(Entries on where items appear)
# # # # # # #
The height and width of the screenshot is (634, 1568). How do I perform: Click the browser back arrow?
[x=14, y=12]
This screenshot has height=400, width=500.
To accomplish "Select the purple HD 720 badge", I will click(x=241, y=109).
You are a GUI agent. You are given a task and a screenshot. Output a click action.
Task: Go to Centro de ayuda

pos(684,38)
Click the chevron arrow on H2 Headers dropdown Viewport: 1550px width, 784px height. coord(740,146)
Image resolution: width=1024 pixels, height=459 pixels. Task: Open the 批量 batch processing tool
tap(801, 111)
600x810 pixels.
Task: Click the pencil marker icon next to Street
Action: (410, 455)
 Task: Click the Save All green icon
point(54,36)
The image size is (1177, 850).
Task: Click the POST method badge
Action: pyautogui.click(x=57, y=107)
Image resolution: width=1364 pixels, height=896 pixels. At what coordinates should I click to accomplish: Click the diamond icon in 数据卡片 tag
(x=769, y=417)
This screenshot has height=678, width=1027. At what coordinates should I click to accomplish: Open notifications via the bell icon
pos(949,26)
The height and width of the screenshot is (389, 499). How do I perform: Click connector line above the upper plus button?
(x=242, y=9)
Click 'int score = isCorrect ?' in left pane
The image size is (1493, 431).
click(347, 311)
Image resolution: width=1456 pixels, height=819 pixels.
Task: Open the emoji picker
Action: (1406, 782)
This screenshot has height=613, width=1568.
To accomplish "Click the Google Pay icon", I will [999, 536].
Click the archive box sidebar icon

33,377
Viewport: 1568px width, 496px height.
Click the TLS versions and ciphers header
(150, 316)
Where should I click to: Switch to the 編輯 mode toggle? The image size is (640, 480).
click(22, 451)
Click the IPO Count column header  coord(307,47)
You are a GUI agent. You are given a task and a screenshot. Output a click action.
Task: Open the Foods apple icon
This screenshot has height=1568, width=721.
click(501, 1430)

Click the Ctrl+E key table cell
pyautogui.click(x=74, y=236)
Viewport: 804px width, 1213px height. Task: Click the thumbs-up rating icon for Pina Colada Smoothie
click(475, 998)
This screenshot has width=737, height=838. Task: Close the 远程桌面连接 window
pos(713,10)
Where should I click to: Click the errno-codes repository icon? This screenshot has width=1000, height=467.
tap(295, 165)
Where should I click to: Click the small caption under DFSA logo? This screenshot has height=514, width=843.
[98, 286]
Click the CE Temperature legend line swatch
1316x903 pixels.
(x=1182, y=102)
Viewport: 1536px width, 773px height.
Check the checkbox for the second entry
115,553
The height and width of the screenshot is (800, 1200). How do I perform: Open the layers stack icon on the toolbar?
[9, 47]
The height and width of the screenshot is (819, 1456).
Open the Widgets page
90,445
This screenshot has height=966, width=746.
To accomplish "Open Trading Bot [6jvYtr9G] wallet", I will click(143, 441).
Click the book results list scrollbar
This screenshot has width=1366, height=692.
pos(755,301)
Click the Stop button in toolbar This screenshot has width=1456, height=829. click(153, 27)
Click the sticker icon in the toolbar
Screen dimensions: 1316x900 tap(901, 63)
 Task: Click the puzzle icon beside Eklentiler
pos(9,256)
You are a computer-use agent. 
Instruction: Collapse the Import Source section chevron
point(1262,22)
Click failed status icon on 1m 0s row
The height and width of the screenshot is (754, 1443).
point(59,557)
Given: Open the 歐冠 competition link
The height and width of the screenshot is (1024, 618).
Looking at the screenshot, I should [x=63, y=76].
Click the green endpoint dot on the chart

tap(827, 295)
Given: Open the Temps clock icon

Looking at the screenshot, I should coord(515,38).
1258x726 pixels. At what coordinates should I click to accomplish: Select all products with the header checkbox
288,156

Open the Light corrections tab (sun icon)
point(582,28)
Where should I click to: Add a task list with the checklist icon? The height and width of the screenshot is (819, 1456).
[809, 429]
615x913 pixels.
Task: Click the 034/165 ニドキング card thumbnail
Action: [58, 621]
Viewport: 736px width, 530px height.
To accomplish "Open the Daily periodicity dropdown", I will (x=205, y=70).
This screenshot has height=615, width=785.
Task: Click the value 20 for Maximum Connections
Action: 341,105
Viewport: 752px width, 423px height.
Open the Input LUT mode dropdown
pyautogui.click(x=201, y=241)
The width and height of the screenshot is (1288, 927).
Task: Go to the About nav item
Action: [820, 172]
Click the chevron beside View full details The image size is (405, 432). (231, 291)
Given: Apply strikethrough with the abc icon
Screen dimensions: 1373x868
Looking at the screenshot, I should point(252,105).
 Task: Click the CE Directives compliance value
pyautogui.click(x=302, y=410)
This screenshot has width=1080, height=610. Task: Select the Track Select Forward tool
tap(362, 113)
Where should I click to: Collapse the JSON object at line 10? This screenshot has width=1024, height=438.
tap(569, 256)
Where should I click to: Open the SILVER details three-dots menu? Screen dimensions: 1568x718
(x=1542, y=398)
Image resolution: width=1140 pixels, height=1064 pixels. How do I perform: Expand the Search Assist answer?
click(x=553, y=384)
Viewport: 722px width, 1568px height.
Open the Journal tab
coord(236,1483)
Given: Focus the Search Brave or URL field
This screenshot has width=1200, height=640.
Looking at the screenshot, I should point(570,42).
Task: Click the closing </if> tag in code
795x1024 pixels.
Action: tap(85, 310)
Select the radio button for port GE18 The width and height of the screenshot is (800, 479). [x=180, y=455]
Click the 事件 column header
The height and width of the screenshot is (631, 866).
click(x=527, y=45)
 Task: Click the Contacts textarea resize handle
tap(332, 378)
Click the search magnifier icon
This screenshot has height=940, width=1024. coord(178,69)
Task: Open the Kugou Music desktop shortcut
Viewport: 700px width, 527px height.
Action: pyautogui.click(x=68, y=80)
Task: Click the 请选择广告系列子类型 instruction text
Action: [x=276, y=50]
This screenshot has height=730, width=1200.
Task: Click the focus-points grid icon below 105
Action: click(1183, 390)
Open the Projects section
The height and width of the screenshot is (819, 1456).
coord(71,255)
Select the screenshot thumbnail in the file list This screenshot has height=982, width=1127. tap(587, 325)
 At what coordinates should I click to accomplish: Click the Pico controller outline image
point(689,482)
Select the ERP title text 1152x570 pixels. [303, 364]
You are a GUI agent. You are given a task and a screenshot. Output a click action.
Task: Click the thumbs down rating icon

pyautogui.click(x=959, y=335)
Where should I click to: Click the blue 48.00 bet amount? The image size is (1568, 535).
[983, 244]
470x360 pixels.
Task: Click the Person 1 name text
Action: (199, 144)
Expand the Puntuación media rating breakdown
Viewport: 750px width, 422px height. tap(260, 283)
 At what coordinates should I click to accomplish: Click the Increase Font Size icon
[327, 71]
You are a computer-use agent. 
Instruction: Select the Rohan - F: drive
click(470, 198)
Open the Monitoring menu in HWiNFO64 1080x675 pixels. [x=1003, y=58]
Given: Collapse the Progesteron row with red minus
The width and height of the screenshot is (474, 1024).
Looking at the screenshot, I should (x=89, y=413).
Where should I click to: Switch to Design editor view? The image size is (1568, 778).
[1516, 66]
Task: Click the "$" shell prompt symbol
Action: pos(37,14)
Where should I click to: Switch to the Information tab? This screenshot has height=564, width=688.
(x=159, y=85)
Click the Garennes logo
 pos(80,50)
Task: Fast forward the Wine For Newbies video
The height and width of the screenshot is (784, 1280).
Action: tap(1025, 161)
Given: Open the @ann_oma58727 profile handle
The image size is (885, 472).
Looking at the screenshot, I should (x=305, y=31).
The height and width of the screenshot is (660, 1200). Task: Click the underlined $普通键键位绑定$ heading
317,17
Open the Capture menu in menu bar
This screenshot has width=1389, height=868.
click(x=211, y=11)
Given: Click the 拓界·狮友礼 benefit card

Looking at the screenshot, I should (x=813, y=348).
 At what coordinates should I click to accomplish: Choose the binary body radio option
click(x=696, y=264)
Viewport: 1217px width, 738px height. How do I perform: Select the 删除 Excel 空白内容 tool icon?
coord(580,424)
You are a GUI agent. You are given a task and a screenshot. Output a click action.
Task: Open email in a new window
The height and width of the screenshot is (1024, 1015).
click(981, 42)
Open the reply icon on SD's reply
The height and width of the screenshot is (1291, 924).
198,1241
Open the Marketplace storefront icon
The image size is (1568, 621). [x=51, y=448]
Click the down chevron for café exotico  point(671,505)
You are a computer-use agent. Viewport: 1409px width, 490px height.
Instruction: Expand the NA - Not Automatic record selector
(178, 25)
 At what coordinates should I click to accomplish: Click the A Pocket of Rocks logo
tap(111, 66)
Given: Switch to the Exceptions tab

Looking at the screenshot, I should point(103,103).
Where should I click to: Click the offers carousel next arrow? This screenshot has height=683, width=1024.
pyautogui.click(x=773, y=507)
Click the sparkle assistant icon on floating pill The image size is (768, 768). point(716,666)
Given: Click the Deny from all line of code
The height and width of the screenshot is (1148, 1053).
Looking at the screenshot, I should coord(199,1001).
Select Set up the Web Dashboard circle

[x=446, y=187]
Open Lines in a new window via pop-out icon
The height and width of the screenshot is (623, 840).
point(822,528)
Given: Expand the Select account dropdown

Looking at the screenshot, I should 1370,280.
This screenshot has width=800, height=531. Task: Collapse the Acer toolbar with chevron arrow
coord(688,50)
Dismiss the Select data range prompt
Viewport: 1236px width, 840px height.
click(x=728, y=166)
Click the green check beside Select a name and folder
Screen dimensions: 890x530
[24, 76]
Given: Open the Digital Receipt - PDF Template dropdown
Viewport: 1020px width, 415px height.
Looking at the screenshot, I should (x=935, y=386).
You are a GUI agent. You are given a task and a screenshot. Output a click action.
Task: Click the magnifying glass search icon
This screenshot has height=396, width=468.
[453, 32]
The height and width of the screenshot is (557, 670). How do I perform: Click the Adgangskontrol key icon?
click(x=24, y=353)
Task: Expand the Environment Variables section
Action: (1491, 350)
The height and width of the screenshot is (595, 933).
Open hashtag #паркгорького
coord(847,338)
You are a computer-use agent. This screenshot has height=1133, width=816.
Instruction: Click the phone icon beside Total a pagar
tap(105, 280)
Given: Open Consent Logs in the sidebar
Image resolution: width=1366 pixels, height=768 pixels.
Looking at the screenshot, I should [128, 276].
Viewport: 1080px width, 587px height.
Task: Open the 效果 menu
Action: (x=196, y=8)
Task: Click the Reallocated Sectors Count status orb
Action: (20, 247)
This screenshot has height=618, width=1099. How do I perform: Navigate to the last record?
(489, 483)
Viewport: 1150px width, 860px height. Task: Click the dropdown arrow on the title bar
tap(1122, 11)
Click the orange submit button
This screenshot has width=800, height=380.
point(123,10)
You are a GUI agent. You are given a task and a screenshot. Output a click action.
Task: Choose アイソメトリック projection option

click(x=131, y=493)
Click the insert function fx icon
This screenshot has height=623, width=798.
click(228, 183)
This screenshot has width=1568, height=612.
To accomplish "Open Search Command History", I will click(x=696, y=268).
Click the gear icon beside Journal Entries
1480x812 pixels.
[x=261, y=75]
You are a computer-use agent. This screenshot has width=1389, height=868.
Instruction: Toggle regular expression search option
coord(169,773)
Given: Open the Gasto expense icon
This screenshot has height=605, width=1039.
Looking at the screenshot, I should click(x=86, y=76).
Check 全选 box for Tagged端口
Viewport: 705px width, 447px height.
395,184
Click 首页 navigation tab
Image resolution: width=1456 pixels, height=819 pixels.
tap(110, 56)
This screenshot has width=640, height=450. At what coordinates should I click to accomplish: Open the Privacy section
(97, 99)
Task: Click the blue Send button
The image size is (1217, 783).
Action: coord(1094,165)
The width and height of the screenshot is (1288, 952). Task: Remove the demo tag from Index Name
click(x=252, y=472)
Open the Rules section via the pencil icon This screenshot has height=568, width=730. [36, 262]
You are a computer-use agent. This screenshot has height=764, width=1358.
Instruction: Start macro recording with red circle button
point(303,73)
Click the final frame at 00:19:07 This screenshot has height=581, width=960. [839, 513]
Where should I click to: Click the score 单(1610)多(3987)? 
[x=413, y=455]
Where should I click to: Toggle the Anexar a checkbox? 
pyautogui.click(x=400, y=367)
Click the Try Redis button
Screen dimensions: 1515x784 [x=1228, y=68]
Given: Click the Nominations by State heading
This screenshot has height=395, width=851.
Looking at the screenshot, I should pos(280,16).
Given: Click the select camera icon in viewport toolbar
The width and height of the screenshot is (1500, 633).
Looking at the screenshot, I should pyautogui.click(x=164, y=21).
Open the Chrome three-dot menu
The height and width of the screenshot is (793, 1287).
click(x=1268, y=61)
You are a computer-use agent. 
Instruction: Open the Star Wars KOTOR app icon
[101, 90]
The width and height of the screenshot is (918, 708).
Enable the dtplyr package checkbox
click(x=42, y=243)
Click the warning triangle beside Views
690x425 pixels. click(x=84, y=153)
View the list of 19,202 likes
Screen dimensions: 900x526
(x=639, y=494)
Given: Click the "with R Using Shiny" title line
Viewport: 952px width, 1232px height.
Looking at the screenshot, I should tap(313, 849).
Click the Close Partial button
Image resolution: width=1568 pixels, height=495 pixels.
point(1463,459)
# # # # # # #
GIVEN PROBLEM: Reproduce the lines verbatim, starting with the line containing "Task: Click the Contacts" and going on through the line containing "Looking at the screenshot, I should (x=89, y=413).".

WRITTEN REPLY:
 Task: Click the Contacts textarea resize handle
tap(332, 378)
Click the search magnifier icon
This screenshot has height=940, width=1024. coord(178,69)
Task: Open the Kugou Music desktop shortcut
Viewport: 700px width, 527px height.
Action: pyautogui.click(x=68, y=80)
Task: Click the 请选择广告系列子类型 instruction text
Action: [x=276, y=50]
This screenshot has height=730, width=1200.
Task: Click the focus-points grid icon below 105
Action: click(1183, 390)
Open the Projects section
The height and width of the screenshot is (819, 1456).
coord(71,255)
Select the screenshot thumbnail in the file list This screenshot has height=982, width=1127. tap(587, 325)
 At what coordinates should I click to accomplish: Click the Pico controller outline image
point(689,482)
Select the ERP title text 1152x570 pixels. [303, 364]
You are a GUI agent. You are given a task and a screenshot. Output a click action.
Task: Click the thumbs down rating icon

pyautogui.click(x=959, y=335)
Where should I click to: Click the blue 48.00 bet amount? The image size is (1568, 535).
[983, 244]
470x360 pixels.
Task: Click the Person 1 name text
Action: (199, 144)
Expand the Puntuación media rating breakdown
Viewport: 750px width, 422px height. tap(260, 283)
 At what coordinates should I click to accomplish: Click the Increase Font Size icon
[327, 71]
You are a computer-use agent. 
Instruction: Select the Rohan - F: drive
click(470, 198)
Open the Monitoring menu in HWiNFO64 1080x675 pixels. [x=1003, y=58]
Given: Collapse the Progesteron row with red minus
The width and height of the screenshot is (474, 1024).
Looking at the screenshot, I should (x=89, y=413).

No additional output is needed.